Now you can autograph a real book for Mom.

Dear Mom,

Thanks for believing in me.

Love,

Your kid the writer.

 

Just a Thought 38

 

Painting Spirit of the Night, 1879, by John Atkinson Grimshaw, courtesy Wikimedia Commons

 

 

Advertisements

Comments on: "Blowing Up the Market" (53)

  1. You are so right Sharon, however beautiful, brilliant and intelligent someone writes it is often luck in the end that decided tha fates as far as economic success counts.
    Your example of Van Gogh and Rowling is a strong proof.

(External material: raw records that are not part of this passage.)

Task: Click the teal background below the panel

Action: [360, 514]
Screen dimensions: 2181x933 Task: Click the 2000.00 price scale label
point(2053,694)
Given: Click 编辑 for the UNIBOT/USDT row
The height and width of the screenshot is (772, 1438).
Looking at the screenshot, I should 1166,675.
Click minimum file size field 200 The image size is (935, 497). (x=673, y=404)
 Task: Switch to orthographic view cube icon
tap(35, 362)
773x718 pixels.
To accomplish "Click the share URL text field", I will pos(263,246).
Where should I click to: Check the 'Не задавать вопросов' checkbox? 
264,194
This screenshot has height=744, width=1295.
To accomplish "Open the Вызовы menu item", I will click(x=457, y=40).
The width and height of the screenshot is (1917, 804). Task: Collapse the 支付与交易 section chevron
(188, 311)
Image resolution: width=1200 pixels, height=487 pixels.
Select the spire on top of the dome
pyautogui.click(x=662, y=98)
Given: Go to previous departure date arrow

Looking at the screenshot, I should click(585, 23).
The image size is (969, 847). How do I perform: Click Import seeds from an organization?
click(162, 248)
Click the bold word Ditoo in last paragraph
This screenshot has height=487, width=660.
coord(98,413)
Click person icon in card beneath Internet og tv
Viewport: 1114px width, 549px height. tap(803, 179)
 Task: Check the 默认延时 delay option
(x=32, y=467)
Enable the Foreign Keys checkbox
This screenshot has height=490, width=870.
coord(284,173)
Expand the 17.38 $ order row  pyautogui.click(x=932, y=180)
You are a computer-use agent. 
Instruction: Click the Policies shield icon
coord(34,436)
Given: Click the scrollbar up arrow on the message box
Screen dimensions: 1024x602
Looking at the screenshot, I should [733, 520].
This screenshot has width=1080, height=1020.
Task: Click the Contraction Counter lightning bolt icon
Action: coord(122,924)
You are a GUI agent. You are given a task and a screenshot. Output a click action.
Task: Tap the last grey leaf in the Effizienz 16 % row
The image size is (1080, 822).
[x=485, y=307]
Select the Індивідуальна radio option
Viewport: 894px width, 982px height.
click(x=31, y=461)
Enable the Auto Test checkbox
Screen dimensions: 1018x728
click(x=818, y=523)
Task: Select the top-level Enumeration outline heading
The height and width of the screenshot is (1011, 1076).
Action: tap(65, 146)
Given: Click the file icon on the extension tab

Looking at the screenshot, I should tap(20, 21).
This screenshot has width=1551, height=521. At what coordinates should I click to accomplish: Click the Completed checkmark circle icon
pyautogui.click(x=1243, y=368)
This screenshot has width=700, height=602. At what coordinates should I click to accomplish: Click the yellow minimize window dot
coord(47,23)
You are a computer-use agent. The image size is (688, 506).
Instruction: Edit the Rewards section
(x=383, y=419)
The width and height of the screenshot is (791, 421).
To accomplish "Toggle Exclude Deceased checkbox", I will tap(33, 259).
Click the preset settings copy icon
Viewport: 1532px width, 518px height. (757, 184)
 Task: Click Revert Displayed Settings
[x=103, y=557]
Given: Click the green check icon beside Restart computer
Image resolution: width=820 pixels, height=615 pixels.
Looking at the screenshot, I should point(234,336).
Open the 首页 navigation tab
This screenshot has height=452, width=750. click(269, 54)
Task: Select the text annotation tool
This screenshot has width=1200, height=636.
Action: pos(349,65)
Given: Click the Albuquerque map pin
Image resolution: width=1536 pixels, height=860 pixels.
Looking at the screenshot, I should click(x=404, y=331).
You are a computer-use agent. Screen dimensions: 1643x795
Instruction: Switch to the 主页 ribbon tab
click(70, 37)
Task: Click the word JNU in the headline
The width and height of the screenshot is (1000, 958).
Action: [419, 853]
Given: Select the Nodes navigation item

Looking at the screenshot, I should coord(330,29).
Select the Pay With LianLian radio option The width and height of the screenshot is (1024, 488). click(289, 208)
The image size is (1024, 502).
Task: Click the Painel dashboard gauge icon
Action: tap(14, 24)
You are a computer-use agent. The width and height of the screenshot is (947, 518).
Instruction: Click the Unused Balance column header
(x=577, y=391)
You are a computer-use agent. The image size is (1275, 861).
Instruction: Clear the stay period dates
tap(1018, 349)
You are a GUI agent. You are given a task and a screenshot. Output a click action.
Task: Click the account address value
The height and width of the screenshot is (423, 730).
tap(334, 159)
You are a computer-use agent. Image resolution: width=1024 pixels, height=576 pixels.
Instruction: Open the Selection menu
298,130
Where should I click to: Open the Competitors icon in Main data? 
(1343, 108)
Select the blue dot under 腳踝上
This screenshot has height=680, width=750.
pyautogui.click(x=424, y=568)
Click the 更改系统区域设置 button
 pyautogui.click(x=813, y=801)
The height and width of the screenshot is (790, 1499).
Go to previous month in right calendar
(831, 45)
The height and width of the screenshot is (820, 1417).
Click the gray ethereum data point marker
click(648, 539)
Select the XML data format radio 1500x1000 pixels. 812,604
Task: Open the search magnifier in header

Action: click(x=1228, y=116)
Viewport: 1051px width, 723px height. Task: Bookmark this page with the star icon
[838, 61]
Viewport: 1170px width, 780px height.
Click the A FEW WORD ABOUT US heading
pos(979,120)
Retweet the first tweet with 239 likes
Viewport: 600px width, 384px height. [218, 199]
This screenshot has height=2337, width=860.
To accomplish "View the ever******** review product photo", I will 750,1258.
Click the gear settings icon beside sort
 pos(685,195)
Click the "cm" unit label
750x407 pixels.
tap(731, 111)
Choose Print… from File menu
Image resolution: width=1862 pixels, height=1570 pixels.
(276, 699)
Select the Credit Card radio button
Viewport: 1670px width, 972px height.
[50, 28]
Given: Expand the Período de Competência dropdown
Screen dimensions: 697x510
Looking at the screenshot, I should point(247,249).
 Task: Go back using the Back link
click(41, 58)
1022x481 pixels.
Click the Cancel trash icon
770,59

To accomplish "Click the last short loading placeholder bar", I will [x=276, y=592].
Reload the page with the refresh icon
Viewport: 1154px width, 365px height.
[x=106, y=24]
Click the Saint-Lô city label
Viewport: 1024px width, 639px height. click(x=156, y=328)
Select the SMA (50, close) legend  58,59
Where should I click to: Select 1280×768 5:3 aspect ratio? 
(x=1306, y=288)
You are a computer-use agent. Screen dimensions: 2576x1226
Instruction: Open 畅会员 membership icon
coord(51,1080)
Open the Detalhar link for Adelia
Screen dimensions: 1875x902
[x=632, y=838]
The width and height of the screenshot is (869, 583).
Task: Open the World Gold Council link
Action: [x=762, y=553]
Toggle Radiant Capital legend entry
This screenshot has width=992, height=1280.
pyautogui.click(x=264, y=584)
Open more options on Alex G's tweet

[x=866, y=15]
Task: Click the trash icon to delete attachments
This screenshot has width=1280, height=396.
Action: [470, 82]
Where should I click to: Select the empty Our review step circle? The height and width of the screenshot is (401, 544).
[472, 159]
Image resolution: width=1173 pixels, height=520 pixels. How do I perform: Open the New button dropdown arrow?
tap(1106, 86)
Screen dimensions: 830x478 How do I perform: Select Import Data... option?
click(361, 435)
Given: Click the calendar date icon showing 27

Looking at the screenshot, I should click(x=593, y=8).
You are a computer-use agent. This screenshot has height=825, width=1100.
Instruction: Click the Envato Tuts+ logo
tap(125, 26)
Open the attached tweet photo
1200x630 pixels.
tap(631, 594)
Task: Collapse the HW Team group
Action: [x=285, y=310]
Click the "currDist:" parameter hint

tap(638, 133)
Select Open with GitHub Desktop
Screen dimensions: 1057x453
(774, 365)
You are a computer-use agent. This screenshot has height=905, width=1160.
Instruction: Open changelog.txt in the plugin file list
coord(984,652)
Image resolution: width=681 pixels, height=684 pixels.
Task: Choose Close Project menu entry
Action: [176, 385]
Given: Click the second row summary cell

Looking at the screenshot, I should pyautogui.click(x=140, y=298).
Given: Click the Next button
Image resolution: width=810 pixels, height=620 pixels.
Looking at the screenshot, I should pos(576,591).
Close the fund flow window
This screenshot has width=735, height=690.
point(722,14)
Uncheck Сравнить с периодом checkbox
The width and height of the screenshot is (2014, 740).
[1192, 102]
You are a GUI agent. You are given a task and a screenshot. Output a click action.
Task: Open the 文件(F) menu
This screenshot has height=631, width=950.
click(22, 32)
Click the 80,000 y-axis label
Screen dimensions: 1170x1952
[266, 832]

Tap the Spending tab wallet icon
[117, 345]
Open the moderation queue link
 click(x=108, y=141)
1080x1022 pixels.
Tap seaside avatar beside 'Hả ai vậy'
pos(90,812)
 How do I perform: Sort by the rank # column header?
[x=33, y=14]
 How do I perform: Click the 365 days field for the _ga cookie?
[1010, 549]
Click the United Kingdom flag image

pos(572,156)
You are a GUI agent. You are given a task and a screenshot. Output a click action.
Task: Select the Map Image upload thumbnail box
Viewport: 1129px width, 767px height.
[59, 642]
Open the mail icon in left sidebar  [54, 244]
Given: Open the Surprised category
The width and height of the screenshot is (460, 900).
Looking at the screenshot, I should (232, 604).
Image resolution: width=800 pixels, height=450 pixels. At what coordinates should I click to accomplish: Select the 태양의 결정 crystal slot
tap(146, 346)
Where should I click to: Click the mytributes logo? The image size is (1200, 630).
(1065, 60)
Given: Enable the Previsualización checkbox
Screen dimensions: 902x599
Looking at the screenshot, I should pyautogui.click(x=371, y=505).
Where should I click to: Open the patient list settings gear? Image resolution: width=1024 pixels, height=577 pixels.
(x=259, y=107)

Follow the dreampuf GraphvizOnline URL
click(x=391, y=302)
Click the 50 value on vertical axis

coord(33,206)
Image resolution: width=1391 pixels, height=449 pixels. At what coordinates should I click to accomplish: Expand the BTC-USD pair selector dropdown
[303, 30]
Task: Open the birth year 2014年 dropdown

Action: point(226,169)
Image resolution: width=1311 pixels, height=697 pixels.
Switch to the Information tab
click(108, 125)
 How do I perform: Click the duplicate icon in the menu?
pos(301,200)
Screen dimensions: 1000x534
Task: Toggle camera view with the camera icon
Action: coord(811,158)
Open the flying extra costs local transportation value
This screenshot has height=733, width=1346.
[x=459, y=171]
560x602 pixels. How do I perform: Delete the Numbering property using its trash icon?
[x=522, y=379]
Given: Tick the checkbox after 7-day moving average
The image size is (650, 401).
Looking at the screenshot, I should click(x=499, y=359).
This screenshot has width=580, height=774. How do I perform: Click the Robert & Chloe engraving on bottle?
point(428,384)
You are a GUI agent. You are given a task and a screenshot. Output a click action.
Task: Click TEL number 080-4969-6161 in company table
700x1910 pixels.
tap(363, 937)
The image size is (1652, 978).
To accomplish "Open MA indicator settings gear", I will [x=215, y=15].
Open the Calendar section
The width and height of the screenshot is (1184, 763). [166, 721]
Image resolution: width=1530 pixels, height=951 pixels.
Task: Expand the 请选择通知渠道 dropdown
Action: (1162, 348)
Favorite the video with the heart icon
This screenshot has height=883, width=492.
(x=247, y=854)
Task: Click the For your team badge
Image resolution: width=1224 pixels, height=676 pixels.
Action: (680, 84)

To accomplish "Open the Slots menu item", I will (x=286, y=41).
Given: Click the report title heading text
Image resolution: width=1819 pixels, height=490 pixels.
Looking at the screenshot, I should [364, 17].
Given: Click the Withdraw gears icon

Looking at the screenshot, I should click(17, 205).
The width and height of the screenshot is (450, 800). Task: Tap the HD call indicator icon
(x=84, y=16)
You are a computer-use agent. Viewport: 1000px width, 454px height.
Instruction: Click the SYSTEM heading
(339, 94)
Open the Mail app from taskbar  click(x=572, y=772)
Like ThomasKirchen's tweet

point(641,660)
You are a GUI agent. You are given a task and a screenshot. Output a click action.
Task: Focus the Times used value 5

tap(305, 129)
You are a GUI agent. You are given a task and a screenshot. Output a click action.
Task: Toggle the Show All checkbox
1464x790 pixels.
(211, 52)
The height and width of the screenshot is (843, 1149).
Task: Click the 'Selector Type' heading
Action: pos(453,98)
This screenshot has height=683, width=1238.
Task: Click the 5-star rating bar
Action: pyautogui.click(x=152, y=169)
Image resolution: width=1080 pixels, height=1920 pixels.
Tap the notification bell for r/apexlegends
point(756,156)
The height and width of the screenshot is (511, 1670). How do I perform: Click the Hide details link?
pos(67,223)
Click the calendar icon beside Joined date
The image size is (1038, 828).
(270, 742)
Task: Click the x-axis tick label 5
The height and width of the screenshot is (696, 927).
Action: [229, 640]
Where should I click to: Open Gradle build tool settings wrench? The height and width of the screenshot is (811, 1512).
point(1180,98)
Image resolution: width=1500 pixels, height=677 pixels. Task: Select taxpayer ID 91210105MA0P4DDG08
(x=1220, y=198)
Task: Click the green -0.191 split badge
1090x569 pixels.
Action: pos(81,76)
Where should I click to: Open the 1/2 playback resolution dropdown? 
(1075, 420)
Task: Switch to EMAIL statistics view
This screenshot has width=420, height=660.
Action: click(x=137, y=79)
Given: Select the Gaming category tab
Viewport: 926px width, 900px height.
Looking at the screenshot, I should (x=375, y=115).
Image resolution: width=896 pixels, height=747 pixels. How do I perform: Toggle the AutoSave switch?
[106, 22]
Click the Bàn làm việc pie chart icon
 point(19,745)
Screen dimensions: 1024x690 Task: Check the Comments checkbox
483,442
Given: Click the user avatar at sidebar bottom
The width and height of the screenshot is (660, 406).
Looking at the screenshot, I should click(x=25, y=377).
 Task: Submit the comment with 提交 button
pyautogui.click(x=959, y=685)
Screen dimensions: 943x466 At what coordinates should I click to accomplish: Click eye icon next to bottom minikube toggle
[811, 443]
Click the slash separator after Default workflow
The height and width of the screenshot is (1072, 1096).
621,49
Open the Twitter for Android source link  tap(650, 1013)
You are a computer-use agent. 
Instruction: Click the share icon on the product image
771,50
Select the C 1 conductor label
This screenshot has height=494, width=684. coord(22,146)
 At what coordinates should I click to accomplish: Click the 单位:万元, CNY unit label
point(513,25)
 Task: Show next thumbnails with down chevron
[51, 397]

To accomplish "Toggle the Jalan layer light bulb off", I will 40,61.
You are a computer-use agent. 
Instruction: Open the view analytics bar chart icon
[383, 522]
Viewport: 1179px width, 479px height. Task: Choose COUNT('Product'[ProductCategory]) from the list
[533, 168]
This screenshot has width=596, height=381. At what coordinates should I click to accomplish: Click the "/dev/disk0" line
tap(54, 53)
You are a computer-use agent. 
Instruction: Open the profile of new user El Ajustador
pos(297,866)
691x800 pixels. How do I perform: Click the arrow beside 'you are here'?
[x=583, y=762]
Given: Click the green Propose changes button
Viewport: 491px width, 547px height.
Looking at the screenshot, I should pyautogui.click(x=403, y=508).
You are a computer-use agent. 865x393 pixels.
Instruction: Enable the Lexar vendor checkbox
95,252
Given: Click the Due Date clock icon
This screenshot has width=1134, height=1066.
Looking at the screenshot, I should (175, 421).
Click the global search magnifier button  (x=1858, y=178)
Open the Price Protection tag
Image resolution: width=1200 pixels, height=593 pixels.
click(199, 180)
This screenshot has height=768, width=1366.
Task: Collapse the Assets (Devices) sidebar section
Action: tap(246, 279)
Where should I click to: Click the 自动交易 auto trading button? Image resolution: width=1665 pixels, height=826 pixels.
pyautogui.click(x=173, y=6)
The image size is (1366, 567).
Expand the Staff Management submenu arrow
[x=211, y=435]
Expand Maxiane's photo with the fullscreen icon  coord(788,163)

    As you say, we can but write, paint, create direct from our hearts and dreams.

    miriam

    Liked by 4 people

    • Luck has so much to do with it, also knowing people who will help. It’s not always economic success but being considered worthy in your field. It was that Van Gogh was so often not considered a capable painter that upset him. But I agree that as artists in any field, it’s better to follow our impulses than to be slavish in following trends. Thanks for commenting, Miriam.

      Liked by 2 people

  2. Sharon, there are so many stories of now famous writers struggling to get recognition, just as Van Gogh was scorned in his lifetime! How true that luck plays a huge part … the writer can help him/herself by producing their best work until ‘your computer bleeds’! I love your dedication – I’m sure this one or something similar it written by most writers – Moms are amazing and their belief never falters!

    Liked by 2 people

    • The field is enormous with self publication and indie presses making it possible for writers to get their words into print. Marketing is still key to sales. For me, I want my books in print more than recognition – but a little acknowledgment from readers wouldn’t hurt.

      Liked by 2 people

  3. Writing a book is hard. Marketing that book is even harder. At least it seems that way sometimes!

    Liked by 1 person

    • Carrie, you especially, with several books now in print, know how difficult the marketing is. Getting into that top echelon of well recognized writers whose works arrive with professional and field reviews on the jackets is the ticket to book sales. Most of us can’t do that no matter now strong our writing chops. What are your best tips?

      Like

  4. Self-publishing is such a boon for us forgotten authors. Nice post, Shari. I’m planning to binge on writing today–this inspires me.

    Liked by 2 people

  5. Jenna Barwin said:

    Great advice, Sharon. Still, I look at the explosion of successful sub-genres–sub-genres that traditional publishers ignored–and think that someone had to be the first to write them. So while writing to market has its distinct advantages, writing what you love to write and finding a market that has yet to be discovered, well, it’s worth a shot. The challenge is framing the new market and finding them.

    Liked by 3 people

    • I don’t actually disagree with you, Jenna. It’s not writing sub-genres that’s problematic and giving those stories a chance to breathe. It’s writing “something” with no idea what you’re really doing and thinking that you’re going to be the next Rowling because she did it. I’ve read WsIP where the writer has no clear voice and mixes in so many directional strands that the result is a mishmash reading like bits and pieces of half a dozen other books. Everything derivative and nothing original. Your last sentence is key to marketing but first, writing well is the most important.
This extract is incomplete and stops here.